__INPUT__.
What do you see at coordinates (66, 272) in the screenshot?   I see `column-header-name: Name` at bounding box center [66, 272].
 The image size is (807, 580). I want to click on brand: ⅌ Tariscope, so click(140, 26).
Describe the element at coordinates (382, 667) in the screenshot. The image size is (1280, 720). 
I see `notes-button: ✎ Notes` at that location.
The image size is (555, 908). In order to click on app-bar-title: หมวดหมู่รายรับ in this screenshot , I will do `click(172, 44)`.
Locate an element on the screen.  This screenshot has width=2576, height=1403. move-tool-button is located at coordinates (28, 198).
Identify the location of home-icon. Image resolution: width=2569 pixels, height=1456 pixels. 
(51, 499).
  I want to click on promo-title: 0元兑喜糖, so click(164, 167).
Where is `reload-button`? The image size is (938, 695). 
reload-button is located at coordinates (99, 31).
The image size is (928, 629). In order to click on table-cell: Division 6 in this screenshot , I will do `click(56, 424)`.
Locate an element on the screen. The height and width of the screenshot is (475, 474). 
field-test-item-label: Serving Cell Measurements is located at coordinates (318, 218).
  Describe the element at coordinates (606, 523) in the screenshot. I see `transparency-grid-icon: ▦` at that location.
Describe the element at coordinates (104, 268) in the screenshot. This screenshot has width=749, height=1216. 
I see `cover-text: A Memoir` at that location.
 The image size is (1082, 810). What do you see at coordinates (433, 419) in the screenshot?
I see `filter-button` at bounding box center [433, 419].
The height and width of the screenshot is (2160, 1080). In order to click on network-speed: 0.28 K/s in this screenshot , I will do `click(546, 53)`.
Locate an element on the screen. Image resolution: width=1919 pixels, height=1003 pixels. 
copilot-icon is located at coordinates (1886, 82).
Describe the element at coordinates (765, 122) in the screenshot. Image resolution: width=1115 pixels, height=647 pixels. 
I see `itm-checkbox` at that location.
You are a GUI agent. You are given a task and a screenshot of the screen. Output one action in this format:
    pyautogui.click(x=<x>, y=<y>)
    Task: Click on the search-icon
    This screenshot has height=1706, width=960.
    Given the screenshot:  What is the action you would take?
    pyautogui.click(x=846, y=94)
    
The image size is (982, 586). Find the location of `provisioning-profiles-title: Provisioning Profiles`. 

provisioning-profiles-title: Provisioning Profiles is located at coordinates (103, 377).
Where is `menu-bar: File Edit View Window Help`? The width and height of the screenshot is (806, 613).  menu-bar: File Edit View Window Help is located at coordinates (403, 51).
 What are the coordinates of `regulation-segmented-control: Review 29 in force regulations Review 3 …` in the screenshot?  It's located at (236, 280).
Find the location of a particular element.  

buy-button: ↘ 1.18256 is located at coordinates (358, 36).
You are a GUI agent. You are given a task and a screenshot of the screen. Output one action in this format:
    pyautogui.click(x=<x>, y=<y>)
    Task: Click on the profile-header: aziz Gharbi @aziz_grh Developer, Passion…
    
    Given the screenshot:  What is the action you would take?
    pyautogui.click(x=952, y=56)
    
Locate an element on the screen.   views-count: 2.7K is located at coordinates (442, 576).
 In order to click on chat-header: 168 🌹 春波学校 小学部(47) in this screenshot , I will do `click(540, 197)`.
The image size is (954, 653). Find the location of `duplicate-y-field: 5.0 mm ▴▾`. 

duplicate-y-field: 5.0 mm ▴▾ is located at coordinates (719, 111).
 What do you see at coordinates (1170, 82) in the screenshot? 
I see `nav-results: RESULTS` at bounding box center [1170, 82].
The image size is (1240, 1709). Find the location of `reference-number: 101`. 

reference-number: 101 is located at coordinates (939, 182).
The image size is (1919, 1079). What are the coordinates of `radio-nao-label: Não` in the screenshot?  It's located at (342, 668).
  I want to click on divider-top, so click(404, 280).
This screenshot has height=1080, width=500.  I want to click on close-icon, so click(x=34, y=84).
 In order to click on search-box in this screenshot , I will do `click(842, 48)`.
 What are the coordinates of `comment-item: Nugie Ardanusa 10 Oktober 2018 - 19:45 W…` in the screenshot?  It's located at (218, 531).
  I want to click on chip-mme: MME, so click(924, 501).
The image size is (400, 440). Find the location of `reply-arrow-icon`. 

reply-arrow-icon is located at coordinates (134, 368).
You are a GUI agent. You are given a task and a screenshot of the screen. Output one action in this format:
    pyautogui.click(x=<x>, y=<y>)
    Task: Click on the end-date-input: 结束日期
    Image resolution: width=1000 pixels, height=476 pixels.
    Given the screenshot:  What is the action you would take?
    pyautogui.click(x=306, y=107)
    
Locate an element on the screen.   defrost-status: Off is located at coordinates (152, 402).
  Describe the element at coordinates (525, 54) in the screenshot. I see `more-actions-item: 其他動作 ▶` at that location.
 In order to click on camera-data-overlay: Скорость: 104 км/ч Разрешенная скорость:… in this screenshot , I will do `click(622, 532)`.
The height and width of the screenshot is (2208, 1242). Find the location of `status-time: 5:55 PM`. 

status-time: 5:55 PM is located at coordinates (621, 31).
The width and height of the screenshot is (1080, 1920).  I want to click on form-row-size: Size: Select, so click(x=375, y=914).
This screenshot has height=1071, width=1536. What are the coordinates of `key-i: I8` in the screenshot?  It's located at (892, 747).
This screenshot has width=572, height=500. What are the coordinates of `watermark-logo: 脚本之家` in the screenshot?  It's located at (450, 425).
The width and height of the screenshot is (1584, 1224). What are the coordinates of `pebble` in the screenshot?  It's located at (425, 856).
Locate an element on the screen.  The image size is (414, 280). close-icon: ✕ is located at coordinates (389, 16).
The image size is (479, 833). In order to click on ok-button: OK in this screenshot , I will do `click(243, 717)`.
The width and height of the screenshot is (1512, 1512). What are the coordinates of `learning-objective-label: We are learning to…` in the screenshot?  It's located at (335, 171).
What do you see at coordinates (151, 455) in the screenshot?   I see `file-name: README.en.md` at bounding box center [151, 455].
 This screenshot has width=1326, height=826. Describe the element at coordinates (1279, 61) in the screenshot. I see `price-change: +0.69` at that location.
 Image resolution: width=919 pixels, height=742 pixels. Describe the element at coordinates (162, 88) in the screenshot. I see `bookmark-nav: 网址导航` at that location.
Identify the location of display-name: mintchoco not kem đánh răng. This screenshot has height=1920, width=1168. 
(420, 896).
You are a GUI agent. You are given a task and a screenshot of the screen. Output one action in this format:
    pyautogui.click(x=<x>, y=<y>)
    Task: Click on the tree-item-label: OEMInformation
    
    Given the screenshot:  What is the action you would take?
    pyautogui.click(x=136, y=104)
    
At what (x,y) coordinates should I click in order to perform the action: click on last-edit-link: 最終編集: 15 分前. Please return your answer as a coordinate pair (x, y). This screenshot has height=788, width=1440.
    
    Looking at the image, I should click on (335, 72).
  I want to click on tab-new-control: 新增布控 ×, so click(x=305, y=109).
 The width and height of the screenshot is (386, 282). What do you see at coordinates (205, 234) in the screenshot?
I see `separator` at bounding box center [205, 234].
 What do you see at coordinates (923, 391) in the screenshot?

__YOUR OBJECTIVE__.
Copy out the entire listing above word for word, with no changes.

__SOLUTION FOR THIS EXERCISE__.
What do you see at coordinates (66, 272) in the screenshot?   I see `column-header-name: Name` at bounding box center [66, 272].
 The image size is (807, 580). I want to click on brand: ⅌ Tariscope, so click(140, 26).
Describe the element at coordinates (382, 667) in the screenshot. The image size is (1280, 720). 
I see `notes-button: ✎ Notes` at that location.
The image size is (555, 908). In order to click on app-bar-title: หมวดหมู่รายรับ in this screenshot , I will do `click(172, 44)`.
Locate an element on the screen.  This screenshot has width=2576, height=1403. move-tool-button is located at coordinates (28, 198).
Identify the location of home-icon. Image resolution: width=2569 pixels, height=1456 pixels. 
(51, 499).
  I want to click on promo-title: 0元兑喜糖, so click(164, 167).
Where is `reload-button`? The image size is (938, 695). 
reload-button is located at coordinates (99, 31).
The image size is (928, 629). In order to click on table-cell: Division 6 in this screenshot , I will do `click(56, 424)`.
Locate an element on the screen. The height and width of the screenshot is (475, 474). 
field-test-item-label: Serving Cell Measurements is located at coordinates (318, 218).
  Describe the element at coordinates (606, 523) in the screenshot. I see `transparency-grid-icon: ▦` at that location.
Describe the element at coordinates (104, 268) in the screenshot. This screenshot has width=749, height=1216. 
I see `cover-text: A Memoir` at that location.
 The image size is (1082, 810). What do you see at coordinates (433, 419) in the screenshot?
I see `filter-button` at bounding box center [433, 419].
The height and width of the screenshot is (2160, 1080). In order to click on network-speed: 0.28 K/s in this screenshot , I will do `click(546, 53)`.
Locate an element on the screen. Image resolution: width=1919 pixels, height=1003 pixels. 
copilot-icon is located at coordinates (1886, 82).
Describe the element at coordinates (765, 122) in the screenshot. Image resolution: width=1115 pixels, height=647 pixels. 
I see `itm-checkbox` at that location.
You are a GUI agent. You are given a task and a screenshot of the screen. Output one action in this format:
    pyautogui.click(x=<x>, y=<y>)
    Task: Click on the search-icon
    This screenshot has height=1706, width=960.
    Given the screenshot:  What is the action you would take?
    pyautogui.click(x=846, y=94)
    
The image size is (982, 586). Find the location of `provisioning-profiles-title: Provisioning Profiles`. 

provisioning-profiles-title: Provisioning Profiles is located at coordinates (103, 377).
Where is `menu-bar: File Edit View Window Help`? The width and height of the screenshot is (806, 613).  menu-bar: File Edit View Window Help is located at coordinates (403, 51).
 What are the coordinates of `regulation-segmented-control: Review 29 in force regulations Review 3 …` in the screenshot?  It's located at (236, 280).
Find the location of a particular element.  

buy-button: ↘ 1.18256 is located at coordinates (358, 36).
You are a GUI agent. You are given a task and a screenshot of the screen. Output one action in this format:
    pyautogui.click(x=<x>, y=<y>)
    Task: Click on the profile-header: aziz Gharbi @aziz_grh Developer, Passion…
    
    Given the screenshot:  What is the action you would take?
    pyautogui.click(x=952, y=56)
    
Locate an element on the screen.   views-count: 2.7K is located at coordinates (442, 576).
 In order to click on chat-header: 168 🌹 春波学校 小学部(47) in this screenshot , I will do `click(540, 197)`.
The image size is (954, 653). Find the location of `duplicate-y-field: 5.0 mm ▴▾`. 

duplicate-y-field: 5.0 mm ▴▾ is located at coordinates (719, 111).
 What do you see at coordinates (1170, 82) in the screenshot? 
I see `nav-results: RESULTS` at bounding box center [1170, 82].
The image size is (1240, 1709). Find the location of `reference-number: 101`. 

reference-number: 101 is located at coordinates (939, 182).
The image size is (1919, 1079). What are the coordinates of `radio-nao-label: Não` in the screenshot?  It's located at (342, 668).
  I want to click on divider-top, so click(404, 280).
This screenshot has height=1080, width=500.  I want to click on close-icon, so click(x=34, y=84).
 In order to click on search-box in this screenshot , I will do `click(842, 48)`.
 What are the coordinates of `comment-item: Nugie Ardanusa 10 Oktober 2018 - 19:45 W…` in the screenshot?  It's located at (218, 531).
  I want to click on chip-mme: MME, so click(924, 501).
The image size is (400, 440). Find the location of `reply-arrow-icon`. 

reply-arrow-icon is located at coordinates (134, 368).
You are a GUI agent. You are given a task and a screenshot of the screen. Output one action in this format:
    pyautogui.click(x=<x>, y=<y>)
    Task: Click on the end-date-input: 结束日期
    Image resolution: width=1000 pixels, height=476 pixels.
    Given the screenshot:  What is the action you would take?
    pyautogui.click(x=306, y=107)
    
Locate an element on the screen.   defrost-status: Off is located at coordinates (152, 402).
  Describe the element at coordinates (525, 54) in the screenshot. I see `more-actions-item: 其他動作 ▶` at that location.
 In order to click on camera-data-overlay: Скорость: 104 км/ч Разрешенная скорость:… in this screenshot , I will do `click(622, 532)`.
The height and width of the screenshot is (2208, 1242). Find the location of `status-time: 5:55 PM`. 

status-time: 5:55 PM is located at coordinates (621, 31).
The width and height of the screenshot is (1080, 1920).  I want to click on form-row-size: Size: Select, so click(x=375, y=914).
This screenshot has height=1071, width=1536. What are the coordinates of `key-i: I8` in the screenshot?  It's located at (892, 747).
This screenshot has width=572, height=500. What are the coordinates of `watermark-logo: 脚本之家` in the screenshot?  It's located at (450, 425).
The width and height of the screenshot is (1584, 1224). What are the coordinates of `pebble` in the screenshot?  It's located at (425, 856).
Locate an element on the screen.  The image size is (414, 280). close-icon: ✕ is located at coordinates (389, 16).
The image size is (479, 833). In order to click on ok-button: OK in this screenshot , I will do `click(243, 717)`.
The width and height of the screenshot is (1512, 1512). What are the coordinates of `learning-objective-label: We are learning to…` in the screenshot?  It's located at (335, 171).
What do you see at coordinates (151, 455) in the screenshot?   I see `file-name: README.en.md` at bounding box center [151, 455].
 This screenshot has width=1326, height=826. Describe the element at coordinates (1279, 61) in the screenshot. I see `price-change: +0.69` at that location.
 Image resolution: width=919 pixels, height=742 pixels. Describe the element at coordinates (162, 88) in the screenshot. I see `bookmark-nav: 网址导航` at that location.
Identify the location of display-name: mintchoco not kem đánh răng. This screenshot has height=1920, width=1168. 
(420, 896).
You are a GUI agent. You are given a task and a screenshot of the screen. Output one action in this format:
    pyautogui.click(x=<x>, y=<y>)
    Task: Click on the tree-item-label: OEMInformation
    
    Given the screenshot:  What is the action you would take?
    pyautogui.click(x=136, y=104)
    
At what (x,y) coordinates should I click in order to perform the action: click on last-edit-link: 最終編集: 15 分前. Please return your answer as a coordinate pair (x, y). This screenshot has height=788, width=1440.
    
    Looking at the image, I should click on (335, 72).
  I want to click on tab-new-control: 新增布控 ×, so click(x=305, y=109).
 The width and height of the screenshot is (386, 282). What do you see at coordinates (205, 234) in the screenshot?
I see `separator` at bounding box center [205, 234].
 What do you see at coordinates (923, 391) in the screenshot?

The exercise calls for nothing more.